Birth Of A Super Stud

The creation of Erectoman

Val Bordoy

11/23/20251 min read

In 1980, while the world was busy disco-dancing and dodging Cold War paranoia, I was sketching an alien with a mission: to save a town called Penisville from the throes of malicious sexual activity. Thus, Erectoman was born — a cosmic crusader from a remote planet, armed with extraterrestrial ethics and a phallic sense of justice.

Back then, the concept was simple: parody the superhero genre by pushing it to its most absurd, anatomical extreme. Erectoman wasn’t just a hero — he was a walking metaphor, a bulging symbol of repression, desire, and the awkwardness of human sexuality. He didn’t fly. He thrusted. He didn’t punch. He penetrated injustice.

But as the years passed, the absurdity of the original gave way to something darker — and more personal.

By the early '90s, I found myself less interested in aliens and more fascinated by the psychology of shame. The new Erectoman wasn’t a space traveler — he was a student loner, haunted by sexual phobias and social isolation. His inability to connect intimately led to compulsive masturbation, which in turn made him the perfect candidate for a secret experiment run by the enigmatic Dr. Boner.
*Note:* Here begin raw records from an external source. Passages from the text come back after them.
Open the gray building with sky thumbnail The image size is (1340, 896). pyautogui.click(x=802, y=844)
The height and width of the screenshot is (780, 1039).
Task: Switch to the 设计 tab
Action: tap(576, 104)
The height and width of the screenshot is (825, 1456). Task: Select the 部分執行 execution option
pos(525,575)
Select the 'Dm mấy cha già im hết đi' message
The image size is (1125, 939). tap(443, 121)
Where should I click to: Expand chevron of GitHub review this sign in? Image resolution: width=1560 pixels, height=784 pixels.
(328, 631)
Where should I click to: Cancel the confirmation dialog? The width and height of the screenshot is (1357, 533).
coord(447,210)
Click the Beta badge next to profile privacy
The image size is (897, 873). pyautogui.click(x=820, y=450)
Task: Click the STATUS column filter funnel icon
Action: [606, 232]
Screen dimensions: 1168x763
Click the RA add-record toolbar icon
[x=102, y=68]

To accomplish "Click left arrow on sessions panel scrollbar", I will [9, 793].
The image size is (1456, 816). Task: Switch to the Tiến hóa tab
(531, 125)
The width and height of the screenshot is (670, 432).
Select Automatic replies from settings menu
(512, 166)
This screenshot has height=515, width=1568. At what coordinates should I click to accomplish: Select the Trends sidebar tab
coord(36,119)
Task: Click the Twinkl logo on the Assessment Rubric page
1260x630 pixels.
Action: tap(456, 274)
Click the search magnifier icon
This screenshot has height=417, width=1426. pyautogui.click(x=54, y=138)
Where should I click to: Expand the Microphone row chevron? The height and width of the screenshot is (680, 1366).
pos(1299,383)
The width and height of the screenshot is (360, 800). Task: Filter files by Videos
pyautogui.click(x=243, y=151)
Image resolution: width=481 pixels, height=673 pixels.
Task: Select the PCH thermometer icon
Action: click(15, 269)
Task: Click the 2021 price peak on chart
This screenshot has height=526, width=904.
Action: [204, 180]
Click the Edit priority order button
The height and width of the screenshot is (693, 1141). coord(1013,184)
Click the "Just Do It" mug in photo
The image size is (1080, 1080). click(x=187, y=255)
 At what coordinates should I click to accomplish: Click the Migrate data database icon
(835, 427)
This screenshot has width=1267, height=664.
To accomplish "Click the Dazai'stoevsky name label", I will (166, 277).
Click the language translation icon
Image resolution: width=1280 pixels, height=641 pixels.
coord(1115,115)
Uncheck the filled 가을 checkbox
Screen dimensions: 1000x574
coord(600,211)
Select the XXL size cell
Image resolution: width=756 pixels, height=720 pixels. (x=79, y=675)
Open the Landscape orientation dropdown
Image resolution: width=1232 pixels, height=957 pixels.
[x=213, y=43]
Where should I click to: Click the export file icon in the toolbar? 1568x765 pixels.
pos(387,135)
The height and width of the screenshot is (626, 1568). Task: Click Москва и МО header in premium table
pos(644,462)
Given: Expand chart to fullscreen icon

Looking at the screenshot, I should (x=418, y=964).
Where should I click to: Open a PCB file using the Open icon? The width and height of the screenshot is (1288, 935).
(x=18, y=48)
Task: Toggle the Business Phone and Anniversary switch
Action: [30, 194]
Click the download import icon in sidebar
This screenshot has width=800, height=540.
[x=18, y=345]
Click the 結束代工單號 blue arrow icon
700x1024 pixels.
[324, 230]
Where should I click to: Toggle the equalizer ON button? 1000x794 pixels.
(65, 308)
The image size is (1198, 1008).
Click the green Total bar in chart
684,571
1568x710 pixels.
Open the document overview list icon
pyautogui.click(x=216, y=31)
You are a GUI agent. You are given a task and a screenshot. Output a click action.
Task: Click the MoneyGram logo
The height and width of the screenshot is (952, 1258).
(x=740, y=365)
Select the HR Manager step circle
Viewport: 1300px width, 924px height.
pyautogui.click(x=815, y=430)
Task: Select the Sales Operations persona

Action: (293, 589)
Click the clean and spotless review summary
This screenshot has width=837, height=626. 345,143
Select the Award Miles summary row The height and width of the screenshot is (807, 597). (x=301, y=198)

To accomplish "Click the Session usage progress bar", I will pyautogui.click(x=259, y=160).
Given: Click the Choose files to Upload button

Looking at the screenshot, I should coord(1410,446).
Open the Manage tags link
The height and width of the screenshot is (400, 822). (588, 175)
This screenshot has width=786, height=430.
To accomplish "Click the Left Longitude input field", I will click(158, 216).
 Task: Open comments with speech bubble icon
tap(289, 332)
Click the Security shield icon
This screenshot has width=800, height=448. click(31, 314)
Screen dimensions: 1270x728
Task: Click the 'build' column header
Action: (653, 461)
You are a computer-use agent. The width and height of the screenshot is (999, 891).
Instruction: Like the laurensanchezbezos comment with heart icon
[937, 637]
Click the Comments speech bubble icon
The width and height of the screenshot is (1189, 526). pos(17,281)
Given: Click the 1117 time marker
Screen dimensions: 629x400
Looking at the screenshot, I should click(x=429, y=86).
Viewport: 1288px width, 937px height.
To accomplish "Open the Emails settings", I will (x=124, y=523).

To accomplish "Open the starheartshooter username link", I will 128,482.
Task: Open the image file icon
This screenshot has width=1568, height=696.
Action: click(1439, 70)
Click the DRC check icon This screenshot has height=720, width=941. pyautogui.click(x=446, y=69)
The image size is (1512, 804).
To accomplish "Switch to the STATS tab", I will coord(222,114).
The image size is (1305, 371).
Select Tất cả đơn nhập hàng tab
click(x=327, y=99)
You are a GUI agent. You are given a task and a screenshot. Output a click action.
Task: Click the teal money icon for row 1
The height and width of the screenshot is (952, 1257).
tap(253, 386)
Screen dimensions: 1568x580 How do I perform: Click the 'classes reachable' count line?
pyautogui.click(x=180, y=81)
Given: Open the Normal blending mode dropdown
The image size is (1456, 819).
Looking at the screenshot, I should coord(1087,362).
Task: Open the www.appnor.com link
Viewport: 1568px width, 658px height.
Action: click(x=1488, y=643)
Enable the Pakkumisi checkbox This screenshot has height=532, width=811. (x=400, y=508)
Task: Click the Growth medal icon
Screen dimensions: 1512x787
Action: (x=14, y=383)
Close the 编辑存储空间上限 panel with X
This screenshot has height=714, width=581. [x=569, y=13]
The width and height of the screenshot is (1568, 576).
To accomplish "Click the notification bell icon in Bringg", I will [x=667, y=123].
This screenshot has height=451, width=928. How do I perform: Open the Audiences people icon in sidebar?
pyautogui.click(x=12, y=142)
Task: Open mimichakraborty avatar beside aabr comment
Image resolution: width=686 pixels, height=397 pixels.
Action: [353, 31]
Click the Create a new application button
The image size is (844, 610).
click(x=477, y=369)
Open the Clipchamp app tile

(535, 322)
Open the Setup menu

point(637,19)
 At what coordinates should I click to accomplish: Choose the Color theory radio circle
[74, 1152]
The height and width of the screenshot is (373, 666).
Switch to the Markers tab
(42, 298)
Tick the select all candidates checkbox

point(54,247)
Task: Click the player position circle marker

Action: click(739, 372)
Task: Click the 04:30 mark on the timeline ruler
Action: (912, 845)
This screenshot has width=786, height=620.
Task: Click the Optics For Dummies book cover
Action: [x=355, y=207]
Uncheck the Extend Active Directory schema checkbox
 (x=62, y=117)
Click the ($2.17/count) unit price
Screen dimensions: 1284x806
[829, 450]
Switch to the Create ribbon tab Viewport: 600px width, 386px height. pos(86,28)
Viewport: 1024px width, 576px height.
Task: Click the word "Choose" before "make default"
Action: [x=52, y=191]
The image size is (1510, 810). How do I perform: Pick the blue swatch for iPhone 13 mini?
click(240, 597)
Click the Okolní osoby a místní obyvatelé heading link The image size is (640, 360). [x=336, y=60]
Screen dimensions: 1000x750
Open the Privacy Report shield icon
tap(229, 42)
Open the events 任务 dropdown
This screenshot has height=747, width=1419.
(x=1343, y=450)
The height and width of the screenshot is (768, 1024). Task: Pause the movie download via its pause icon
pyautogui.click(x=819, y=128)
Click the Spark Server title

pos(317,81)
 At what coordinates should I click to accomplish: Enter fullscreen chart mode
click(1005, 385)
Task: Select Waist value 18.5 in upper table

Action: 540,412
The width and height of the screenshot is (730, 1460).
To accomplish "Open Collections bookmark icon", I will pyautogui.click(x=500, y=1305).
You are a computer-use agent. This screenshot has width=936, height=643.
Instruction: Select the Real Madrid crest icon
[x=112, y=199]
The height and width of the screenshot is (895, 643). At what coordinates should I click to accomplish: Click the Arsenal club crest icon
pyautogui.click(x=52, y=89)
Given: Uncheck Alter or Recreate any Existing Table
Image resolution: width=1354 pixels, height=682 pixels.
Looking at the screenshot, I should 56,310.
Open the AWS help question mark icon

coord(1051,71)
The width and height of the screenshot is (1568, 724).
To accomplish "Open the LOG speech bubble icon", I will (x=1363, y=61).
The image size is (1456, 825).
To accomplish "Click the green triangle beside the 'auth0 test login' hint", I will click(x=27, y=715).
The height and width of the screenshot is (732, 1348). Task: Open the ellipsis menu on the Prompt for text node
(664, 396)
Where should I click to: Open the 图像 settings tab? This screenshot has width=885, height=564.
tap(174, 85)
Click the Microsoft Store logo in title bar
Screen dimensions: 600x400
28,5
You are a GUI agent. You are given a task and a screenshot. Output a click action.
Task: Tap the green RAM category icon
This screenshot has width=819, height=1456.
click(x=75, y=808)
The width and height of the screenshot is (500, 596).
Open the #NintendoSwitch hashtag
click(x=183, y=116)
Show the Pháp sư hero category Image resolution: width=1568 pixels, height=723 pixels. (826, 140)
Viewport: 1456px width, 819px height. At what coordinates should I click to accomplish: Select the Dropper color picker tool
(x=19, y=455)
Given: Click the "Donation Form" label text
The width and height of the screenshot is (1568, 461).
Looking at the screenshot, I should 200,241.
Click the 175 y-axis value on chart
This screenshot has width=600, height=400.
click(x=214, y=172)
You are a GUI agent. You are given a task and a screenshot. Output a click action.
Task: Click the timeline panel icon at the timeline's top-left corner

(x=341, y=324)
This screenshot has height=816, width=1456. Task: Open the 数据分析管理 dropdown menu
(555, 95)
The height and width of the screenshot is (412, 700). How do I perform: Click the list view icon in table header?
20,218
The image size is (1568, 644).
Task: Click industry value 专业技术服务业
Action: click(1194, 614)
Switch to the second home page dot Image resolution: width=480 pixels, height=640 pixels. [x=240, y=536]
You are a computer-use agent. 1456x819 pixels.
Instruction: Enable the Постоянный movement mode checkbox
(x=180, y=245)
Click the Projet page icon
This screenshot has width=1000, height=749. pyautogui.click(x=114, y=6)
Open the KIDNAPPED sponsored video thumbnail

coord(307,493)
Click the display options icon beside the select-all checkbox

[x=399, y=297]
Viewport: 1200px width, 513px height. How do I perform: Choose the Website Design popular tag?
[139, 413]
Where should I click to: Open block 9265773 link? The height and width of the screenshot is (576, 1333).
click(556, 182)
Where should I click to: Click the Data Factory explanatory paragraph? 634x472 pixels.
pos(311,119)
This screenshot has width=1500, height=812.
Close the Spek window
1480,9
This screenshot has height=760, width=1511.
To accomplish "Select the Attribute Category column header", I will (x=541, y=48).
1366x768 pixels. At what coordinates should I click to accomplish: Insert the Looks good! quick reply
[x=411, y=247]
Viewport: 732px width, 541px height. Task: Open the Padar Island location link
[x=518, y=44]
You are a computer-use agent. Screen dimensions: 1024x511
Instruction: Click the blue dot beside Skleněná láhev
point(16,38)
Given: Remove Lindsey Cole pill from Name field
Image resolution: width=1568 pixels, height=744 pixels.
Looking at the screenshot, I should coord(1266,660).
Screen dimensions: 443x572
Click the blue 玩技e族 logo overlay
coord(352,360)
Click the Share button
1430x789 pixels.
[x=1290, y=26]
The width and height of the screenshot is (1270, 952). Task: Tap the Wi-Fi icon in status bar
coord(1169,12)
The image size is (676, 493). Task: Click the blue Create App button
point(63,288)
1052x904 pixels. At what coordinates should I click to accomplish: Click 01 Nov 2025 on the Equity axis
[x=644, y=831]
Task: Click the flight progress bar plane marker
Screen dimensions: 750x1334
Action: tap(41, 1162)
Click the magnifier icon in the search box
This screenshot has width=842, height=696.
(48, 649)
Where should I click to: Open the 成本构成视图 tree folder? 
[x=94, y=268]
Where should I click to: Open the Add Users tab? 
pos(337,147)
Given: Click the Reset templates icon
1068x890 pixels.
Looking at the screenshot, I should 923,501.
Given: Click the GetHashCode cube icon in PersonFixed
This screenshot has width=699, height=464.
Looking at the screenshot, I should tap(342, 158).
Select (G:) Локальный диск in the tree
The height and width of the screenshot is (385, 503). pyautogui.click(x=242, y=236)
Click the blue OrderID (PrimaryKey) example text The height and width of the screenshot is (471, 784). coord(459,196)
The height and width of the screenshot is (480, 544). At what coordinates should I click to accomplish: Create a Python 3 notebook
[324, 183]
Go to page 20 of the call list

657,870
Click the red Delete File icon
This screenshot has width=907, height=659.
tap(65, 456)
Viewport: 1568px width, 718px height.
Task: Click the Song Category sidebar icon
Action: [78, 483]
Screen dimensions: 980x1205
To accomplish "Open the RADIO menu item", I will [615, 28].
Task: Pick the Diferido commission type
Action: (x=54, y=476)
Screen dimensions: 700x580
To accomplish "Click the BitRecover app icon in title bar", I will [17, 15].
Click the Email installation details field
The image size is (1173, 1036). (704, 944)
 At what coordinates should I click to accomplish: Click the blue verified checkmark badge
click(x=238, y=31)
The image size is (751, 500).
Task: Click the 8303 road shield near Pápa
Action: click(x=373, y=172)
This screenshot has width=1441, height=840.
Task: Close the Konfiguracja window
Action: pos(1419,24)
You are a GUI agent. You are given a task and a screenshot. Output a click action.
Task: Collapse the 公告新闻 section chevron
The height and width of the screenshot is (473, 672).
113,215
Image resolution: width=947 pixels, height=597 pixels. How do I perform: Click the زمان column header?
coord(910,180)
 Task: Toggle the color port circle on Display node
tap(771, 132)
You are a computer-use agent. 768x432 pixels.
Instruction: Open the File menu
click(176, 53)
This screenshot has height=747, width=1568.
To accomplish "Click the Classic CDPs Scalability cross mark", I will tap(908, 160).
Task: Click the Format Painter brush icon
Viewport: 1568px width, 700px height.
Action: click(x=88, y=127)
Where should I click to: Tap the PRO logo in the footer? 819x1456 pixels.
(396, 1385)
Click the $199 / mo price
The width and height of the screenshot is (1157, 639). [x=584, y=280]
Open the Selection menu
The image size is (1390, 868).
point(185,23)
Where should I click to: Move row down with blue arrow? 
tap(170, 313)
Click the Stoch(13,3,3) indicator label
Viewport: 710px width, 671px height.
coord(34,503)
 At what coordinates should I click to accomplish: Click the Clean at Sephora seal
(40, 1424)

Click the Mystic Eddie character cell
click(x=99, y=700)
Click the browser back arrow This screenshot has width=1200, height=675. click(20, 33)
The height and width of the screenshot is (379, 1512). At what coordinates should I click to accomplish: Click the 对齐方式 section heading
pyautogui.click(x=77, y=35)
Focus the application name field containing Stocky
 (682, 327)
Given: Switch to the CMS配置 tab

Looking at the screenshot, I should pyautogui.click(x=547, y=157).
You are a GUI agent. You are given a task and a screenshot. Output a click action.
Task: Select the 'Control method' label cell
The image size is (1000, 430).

This version wasn’t just parody — it was satire with teeth. It explored how society pathologizes desire, how shame mutates into obsession, and how the search for control can turn a man into a myth.

Erectoman is more than a comic. It’s a mirror held up to the weird, wonderful, and often uncomfortable relationship we have with sexuality, identity, and power. Whether he’s battling the Libido Lich or navigating the twisted corridors of Boner Labs, Erectoman reminds us that the line between hero and hazard is often drawn in shame.